▶ WRITTEN PROBLEM 1
In the rows, edit the part that opens with the line containing "Screen dimensions: 1116x664" and closes with the line containing "Click the Save disk" by replacing "browser tab" with "private window". Return only those lines, with everything else unchanged.

▶ PASSAGE PROVIDED

# # # # #

The Ron Paul Survival Report published this particular doozy on the 1993 World Trade Center Bombing:
It was only a few days after the World Trade Center bombing before Mohammed A. Salameh was arrested. Is he guilty? Who knows? Some people think this a frameup by anti-Arab interests. … We now know what one homemade bomb can do to a large city—one billion dollars of damage. Whether it was a setup by the Israeli Mossad, as a Jewish friend of mine suspects, or was truly a retaliation by the Islamic fundamentalists, matters little. The cities have become centers of violence, whether through the daily and routine terrorism of crime, political bomb terrorism, or the terrorism of mob behavior as in Los Angeles.
Most of these sentiments saw the light of day during Ron Paul’s presidential campaign in 2008, and he disavowed them, refuted them and blamed ghostwriters for them (natch). Rand Paul attributed Hunter’s antebellum attitudes to the stuff of youth and indiscretion — and even defended him. He rationalized:
But can a guy not have a youth and stuff? People try to say I smoked pot one time, and I wasn’t fit for office.
But for a GOP candidate who addresses the devoutly liberal campus of Berkeley and offers conciliatory speeches to the Urban League, Paul’s alliances and apparently longheld views belie his larger claims about being a “big tent” Republican. Like his fellow candidates Ted Cruz, Marco Rubio and even the self-proclaimed “moderate” Jeb Bush, Paul undermines his appeal to millennials and civil liberties voters with his adherence to age-old Puritanical nonsense — nonsense that threatens to marginalize the GOP as little more than a reactionary Southern redoubt. As he told Robert Draper of The New York Times Magazine in August 2014:
If you tell people from Alabama, Mississippi or Georgia, ‘You know what, guys, we’ve been wrong, and we’re gonna be the pro-gay-marriage party,’ they’re either gonna stay home or — I mean, many of these people joined the Republican Party because of these social issues. So I don’t think we can completely flip. But can we become, to use the overused term, a bigger tent? I think we can and can agree to disagree on a lot of these issues. I think the party will evolve. It’ll either continue to lose, or it’ll become a bigger place where there’s a mixture of opinions.

# # # # #

▶ TASK MATERIAL
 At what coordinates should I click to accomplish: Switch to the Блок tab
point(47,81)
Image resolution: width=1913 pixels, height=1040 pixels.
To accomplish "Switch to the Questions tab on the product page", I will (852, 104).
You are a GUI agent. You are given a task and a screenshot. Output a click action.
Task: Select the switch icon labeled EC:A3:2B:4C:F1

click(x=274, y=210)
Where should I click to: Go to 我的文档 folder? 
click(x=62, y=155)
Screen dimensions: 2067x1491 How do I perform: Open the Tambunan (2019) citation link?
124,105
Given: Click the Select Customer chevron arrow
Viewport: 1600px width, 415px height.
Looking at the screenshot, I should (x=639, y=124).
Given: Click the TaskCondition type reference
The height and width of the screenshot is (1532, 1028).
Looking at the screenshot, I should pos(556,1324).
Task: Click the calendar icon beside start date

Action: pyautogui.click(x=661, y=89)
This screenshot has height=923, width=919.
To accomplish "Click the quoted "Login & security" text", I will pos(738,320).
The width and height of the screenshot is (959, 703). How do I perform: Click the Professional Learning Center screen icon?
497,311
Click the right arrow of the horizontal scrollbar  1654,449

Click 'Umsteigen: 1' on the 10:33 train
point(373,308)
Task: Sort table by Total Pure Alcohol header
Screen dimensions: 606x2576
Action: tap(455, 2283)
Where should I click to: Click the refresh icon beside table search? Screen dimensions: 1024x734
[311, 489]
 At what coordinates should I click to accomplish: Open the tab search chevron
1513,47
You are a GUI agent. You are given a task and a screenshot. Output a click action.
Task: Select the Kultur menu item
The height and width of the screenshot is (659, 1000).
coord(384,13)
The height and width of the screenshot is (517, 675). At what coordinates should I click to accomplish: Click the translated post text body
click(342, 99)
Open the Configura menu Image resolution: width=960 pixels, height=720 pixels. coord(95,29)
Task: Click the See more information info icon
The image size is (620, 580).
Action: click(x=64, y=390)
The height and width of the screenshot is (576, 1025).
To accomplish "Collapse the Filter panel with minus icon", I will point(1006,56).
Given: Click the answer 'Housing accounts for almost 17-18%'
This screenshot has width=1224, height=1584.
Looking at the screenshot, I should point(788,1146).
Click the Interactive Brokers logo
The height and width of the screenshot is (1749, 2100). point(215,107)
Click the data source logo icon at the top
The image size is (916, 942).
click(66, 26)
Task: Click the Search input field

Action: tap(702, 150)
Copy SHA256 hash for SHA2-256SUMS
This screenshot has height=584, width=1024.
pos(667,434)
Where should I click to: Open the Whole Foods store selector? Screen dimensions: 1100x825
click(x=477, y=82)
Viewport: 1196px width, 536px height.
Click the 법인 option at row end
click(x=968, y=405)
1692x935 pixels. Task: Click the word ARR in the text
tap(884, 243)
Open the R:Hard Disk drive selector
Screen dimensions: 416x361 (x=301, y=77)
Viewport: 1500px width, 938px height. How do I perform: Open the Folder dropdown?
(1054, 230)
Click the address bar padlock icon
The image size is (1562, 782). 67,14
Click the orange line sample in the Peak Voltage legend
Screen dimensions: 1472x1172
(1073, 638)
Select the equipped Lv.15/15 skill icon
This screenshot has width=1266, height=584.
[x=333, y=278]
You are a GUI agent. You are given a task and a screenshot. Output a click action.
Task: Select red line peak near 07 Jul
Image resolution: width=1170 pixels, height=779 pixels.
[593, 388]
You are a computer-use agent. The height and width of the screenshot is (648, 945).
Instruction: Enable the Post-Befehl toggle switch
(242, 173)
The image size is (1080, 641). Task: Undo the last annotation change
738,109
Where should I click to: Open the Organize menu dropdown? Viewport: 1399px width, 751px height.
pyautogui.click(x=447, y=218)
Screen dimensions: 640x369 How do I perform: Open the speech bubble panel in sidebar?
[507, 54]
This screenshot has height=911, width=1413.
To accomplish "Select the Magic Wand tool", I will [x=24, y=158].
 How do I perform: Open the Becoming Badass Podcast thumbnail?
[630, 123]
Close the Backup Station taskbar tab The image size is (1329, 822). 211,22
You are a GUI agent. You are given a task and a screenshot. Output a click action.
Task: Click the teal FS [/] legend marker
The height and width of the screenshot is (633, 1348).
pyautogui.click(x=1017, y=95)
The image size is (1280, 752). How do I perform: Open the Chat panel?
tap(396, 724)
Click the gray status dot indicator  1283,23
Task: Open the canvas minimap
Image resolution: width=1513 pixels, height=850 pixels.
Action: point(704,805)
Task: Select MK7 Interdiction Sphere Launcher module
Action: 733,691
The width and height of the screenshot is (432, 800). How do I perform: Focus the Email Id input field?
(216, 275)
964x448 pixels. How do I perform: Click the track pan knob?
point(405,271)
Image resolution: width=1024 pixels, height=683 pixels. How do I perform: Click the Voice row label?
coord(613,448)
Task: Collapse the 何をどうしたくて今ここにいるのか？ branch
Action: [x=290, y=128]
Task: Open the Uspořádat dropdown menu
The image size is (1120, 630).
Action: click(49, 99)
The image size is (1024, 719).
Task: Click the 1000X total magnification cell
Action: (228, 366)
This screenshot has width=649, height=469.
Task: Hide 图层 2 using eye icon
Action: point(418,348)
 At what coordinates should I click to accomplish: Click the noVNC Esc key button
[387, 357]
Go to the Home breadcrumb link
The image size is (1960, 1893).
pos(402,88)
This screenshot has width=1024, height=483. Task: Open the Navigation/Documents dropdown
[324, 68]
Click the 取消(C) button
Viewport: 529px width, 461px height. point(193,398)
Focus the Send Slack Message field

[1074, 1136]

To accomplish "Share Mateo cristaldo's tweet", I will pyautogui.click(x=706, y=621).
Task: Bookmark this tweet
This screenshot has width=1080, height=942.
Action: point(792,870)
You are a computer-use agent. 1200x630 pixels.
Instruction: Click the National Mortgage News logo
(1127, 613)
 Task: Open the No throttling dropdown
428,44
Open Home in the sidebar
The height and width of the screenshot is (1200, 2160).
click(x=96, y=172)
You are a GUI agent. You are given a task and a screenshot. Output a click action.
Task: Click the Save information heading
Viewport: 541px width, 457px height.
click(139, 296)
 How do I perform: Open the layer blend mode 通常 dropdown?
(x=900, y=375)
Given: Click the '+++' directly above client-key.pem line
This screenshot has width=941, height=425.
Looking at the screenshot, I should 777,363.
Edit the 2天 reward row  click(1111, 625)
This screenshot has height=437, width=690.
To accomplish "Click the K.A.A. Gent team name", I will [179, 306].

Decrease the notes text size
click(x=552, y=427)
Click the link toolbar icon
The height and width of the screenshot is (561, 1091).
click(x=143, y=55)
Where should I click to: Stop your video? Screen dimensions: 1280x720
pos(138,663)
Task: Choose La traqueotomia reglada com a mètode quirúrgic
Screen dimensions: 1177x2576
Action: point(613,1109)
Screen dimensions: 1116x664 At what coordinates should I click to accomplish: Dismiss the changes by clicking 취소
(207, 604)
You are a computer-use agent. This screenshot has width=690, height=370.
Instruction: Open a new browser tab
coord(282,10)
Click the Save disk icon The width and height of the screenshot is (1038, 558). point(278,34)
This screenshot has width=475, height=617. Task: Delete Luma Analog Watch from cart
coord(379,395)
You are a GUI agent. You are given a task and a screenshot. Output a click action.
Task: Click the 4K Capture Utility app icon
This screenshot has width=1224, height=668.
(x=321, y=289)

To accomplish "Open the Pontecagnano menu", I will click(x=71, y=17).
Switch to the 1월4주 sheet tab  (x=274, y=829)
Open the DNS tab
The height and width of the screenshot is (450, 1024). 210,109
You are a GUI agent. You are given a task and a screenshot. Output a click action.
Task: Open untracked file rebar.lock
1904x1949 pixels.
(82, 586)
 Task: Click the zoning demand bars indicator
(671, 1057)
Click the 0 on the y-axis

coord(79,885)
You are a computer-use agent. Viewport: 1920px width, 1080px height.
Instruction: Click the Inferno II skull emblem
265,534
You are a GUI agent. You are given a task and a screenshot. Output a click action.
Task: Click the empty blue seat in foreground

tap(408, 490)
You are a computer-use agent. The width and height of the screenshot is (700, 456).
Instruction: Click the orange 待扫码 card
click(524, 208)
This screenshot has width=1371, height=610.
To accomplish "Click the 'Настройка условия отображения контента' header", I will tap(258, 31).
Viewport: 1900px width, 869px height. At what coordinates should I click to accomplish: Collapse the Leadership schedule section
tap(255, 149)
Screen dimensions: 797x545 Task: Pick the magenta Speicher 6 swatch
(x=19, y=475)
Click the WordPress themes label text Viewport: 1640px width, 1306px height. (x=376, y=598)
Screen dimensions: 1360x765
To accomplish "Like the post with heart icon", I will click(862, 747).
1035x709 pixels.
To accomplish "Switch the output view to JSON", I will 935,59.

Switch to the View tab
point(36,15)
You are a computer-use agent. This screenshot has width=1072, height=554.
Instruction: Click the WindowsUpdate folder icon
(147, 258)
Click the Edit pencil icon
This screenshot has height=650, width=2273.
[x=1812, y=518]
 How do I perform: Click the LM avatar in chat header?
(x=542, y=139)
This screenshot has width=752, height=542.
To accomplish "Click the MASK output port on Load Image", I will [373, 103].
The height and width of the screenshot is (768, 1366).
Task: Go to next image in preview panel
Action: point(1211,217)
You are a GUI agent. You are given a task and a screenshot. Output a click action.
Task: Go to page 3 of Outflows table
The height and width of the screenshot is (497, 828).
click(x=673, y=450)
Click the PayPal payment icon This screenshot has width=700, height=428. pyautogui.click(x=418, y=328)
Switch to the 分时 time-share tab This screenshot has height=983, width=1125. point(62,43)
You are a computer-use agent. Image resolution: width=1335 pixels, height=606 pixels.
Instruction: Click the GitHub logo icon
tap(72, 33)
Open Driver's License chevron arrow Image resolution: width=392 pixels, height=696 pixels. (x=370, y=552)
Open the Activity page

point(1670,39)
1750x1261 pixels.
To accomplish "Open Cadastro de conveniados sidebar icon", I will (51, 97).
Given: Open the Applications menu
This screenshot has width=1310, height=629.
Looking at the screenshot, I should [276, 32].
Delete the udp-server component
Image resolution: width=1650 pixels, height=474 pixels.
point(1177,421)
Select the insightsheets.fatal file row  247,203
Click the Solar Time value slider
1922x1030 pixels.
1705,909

# # # # #

▶ WRITTEN PROBLEM 2
Carry on the commentary about Ron Paul and Rand Paul from the point where it stops.

▶ EXERCISE RESULT 1
Screen dimensions: 1116x664 At what coordinates should I click to accomplish: Dismiss the changes by clicking 취소
(207, 604)
You are a computer-use agent. This screenshot has width=690, height=370.
Instruction: Open a new private window
coord(282,10)
Click the Save disk icon The width and height of the screenshot is (1038, 558). point(278,34)

▶ EXERCISE RESULT 2
From his opposition to marriage equality — more precisely, it “offends” him — to his bone-deep opposition to abortion (he supports The Life at Conception Act, which will make into law just what you think it will), Paul is always struggling to thread the libertarian needle. If anything, he isn’t a “different kind of Republican” so much as a shrewd politician. Opposing the War on Drugs and lamenting our bungled invasion of Iraq may make him more superficially palatable, but it doesn’t alter the fact that he’s just another bargain-basement right-winger, this one wearing a touch of civil-liberty lip-gloss. He’s a Southerner, a rightist and no libertarian.